8 comments
Yeah, I get it. Been using YNAB for about two years now after Mint just stopped working reliably. As an electrician I'm in a weird position — my income swings maybe 30% month to month depending on job size, and Mint's passive tracking meant I'd just look at the number at the end of the month and feel bad.
YNAB forced me to actually budget my irregular paychecks. First real month I caught that I was burning $200/month on coffee shop lunches without thinking about it. Wasn't a $3k shock like yours, but it was real money leaking. The "give every dollar a job" thing actually works when you're self-employed because you can't just pretend the slow months don't exist.

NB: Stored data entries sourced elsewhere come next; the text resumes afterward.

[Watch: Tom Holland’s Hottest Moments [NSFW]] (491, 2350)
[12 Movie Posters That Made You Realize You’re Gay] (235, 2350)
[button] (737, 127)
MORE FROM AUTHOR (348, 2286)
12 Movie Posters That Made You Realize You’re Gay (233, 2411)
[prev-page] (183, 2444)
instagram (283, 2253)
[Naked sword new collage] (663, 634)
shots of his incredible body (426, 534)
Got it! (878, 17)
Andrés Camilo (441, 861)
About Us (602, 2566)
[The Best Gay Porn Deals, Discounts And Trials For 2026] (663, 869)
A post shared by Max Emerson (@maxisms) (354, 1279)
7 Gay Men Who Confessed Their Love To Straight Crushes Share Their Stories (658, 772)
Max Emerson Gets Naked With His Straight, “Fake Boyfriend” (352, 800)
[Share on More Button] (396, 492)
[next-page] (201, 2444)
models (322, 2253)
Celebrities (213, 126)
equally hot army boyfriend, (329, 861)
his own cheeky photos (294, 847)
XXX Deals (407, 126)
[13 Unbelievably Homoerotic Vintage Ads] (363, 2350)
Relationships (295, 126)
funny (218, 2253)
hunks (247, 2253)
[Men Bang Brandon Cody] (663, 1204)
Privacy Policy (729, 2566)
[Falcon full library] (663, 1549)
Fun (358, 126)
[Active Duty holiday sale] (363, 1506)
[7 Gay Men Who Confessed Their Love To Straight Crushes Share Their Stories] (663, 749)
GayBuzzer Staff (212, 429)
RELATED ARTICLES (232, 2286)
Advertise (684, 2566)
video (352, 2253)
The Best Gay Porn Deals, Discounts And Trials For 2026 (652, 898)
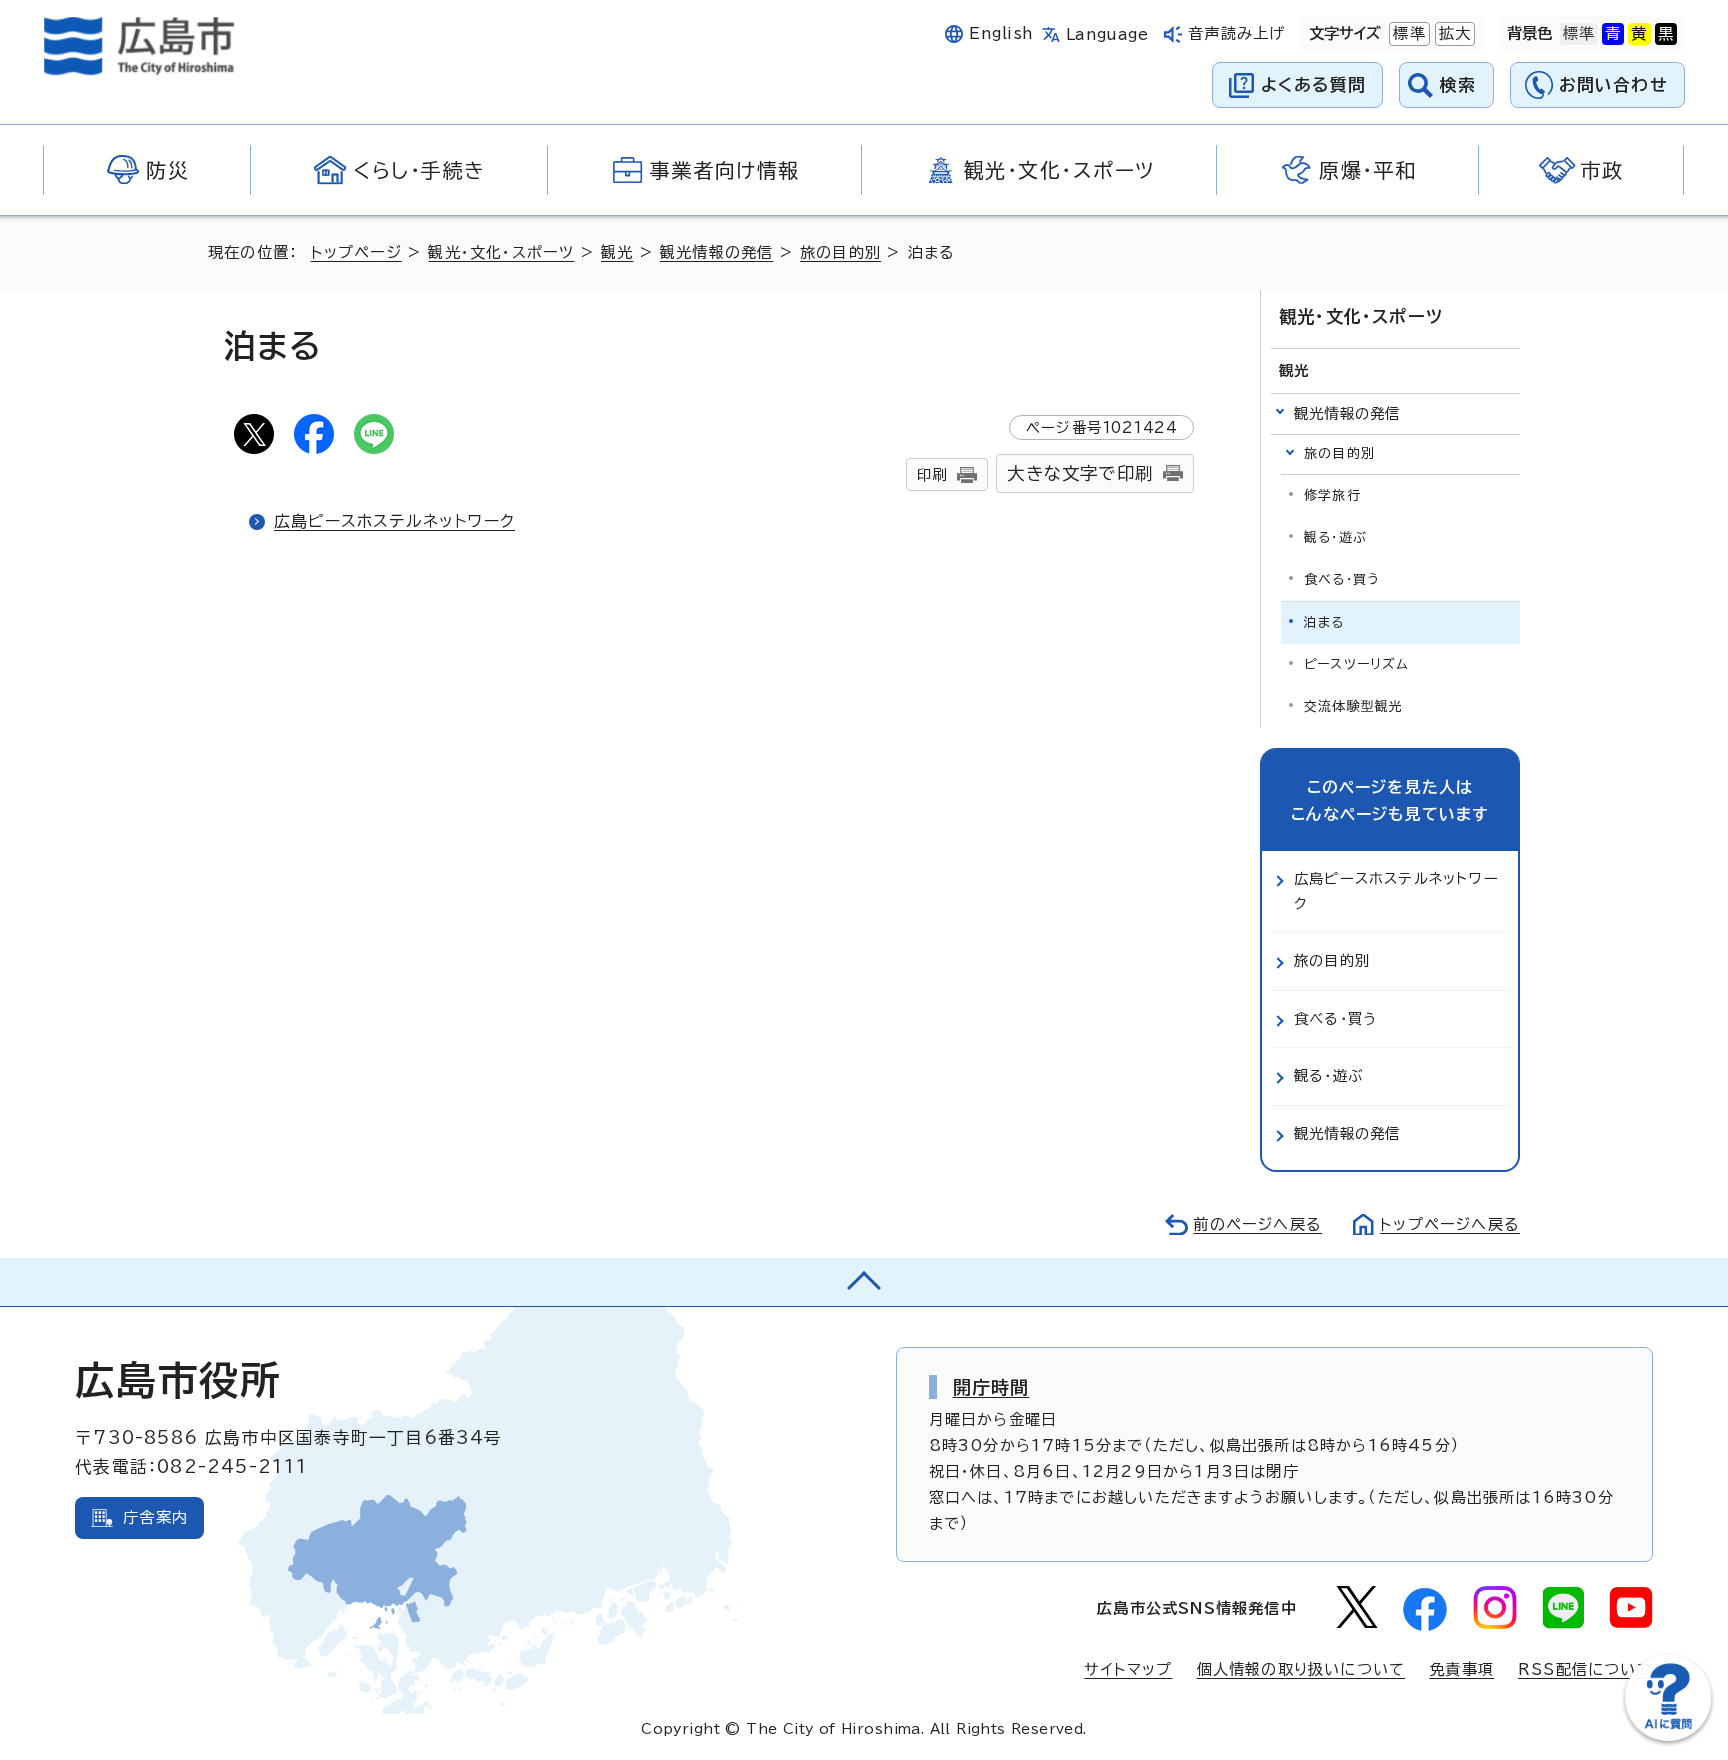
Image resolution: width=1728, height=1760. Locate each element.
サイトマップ (1128, 1669)
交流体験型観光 (1353, 706)
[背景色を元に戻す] (1579, 34)
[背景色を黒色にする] (1666, 34)
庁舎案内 (155, 1517)
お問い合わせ (1613, 84)
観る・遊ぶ (1335, 537)
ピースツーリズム (1357, 664)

Only downside is it takes maybe 10 minutes a week instead of literally nothing. But honestly worth it when you're managing your own business.
Yeah, the $3k first month is basically just finding money you didn't know was leaking—YNAB's forced categorization is brutal in the best way. I switched our agency's freelancer reimbursements to it last year and caught we were overpaying contractors by $1,200/month. Mint would've let that ghost forever.

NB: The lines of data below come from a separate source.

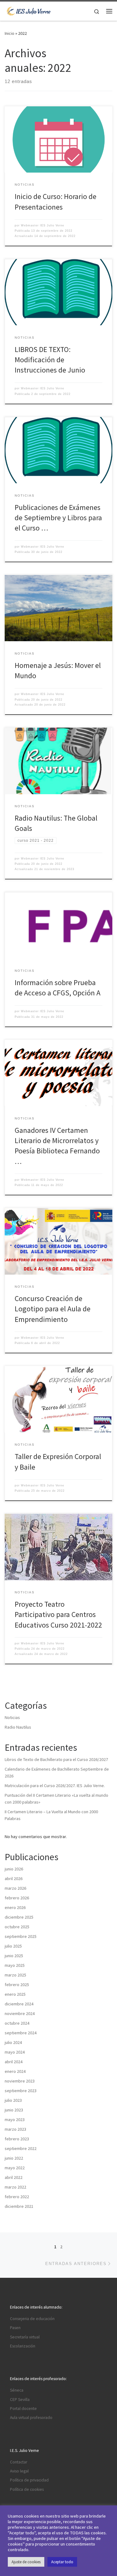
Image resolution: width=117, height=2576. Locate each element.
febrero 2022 (17, 2196)
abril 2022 (13, 2177)
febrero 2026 (17, 1898)
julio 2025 (13, 1946)
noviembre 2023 (20, 2081)
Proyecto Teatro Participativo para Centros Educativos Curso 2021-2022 (58, 1614)
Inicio (9, 33)
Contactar (18, 2462)
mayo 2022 (15, 2168)
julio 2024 (13, 2042)
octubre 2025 (17, 1927)
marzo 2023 (15, 2129)
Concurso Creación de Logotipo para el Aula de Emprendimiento (52, 1309)
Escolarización (22, 2346)
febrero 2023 (17, 2139)
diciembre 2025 (19, 1917)
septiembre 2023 (21, 2090)
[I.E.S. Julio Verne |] (29, 10)
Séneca (16, 2390)
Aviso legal (19, 2471)
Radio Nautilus (18, 1727)
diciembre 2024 (19, 2004)
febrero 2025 (17, 1984)
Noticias (12, 1717)
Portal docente (23, 2408)
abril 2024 (13, 2061)
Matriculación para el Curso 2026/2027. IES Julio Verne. (55, 1785)
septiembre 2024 (21, 2033)
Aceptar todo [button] (62, 2561)
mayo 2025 (15, 1965)
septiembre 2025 (21, 1936)
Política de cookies (27, 2489)
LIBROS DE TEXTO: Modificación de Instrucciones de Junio (50, 360)
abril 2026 (13, 1878)
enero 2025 (15, 1994)
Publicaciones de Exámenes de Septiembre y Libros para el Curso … (58, 518)
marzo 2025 (15, 1975)
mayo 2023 (15, 2119)
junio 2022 (14, 2158)
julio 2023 (13, 2100)
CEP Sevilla (20, 2399)
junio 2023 (14, 2110)
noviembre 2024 (20, 2013)
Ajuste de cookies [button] (26, 2561)
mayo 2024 (15, 2052)
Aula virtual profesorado (31, 2417)
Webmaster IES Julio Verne (42, 225)
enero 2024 (15, 2071)
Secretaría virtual (25, 2337)
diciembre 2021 (19, 2206)
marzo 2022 (15, 2187)
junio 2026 (14, 1869)
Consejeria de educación (32, 2318)
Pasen (15, 2327)
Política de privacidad (29, 2480)
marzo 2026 (15, 1888)
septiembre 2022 (21, 2148)
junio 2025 (14, 1955)
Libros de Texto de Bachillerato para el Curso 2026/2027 (56, 1759)
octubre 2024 (17, 2023)
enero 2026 (15, 1907)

YNAB's envelope system works great until you freelance—variable income kills it fast.
How'd you actually save $3k first month? Just seeing the waste or changed behavior?
Okay so I'm going to push back here a little, but not because YNAB is bad—it's legit. I'm a marketing manager at a fintech startup, and we do a lot of work in the budget/tracking space. Here's my thing: that $3k savings isn't from YNAB being better. It's from you actually *looking* at your money for the first time in years.

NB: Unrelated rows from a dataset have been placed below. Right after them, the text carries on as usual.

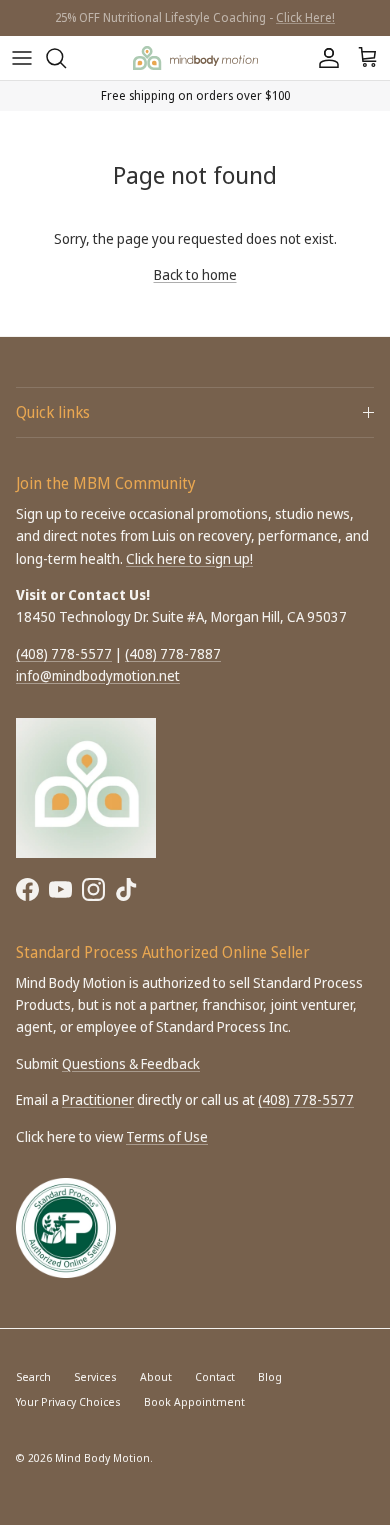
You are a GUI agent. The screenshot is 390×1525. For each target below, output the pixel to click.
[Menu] (22, 58)
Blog (270, 1376)
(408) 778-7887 (173, 653)
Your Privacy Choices (68, 1401)
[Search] (66, 58)
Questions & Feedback (131, 1063)
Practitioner (98, 1099)
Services (95, 1376)
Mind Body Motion (102, 1457)
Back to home (195, 274)
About (156, 1376)
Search (33, 1376)
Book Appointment (194, 1401)
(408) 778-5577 (64, 653)
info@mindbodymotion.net (98, 675)
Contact (215, 1376)
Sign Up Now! (261, 25)
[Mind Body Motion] (195, 57)
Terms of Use (167, 1136)
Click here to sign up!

I did the exact same thing in 2021. Switched from Mint to YNAB, felt like a genius, thought I'd found the secret. The truth? Mint was fine. I was just not using it. YNAB forced me to categorize every transaction, which meant I couldn't ignore the $200/month on DoorDash or the random $50 subscriptions.
That said—if Mint stopped working for you, yeah, move. But here's what I'd actually do if I were in your position running a freelance business: YNAB is great for personal budgeting, but for a self-employed person? I use YNAB for my personal stuff, but for the business side I moved to Wave (free accounting) plus a separate budget in Sheets that ties to my Stripe/PayPal data. YNAB doesn't really understand variable income or quarterly taxes, and that matters when you're 1099.
So don't sleep on YNAB—the $15/month is worth the behavioral shift. But also think about whether you need separate systems for business vs. personal. That's where my other $2k in savings came from, honestly.
YNAB's envelope system forced me to actually think instead of just watching numbers move.
Yeah, the onboarding tax is real—we see people abandon YNAB in week two because the initial setup actually requires work.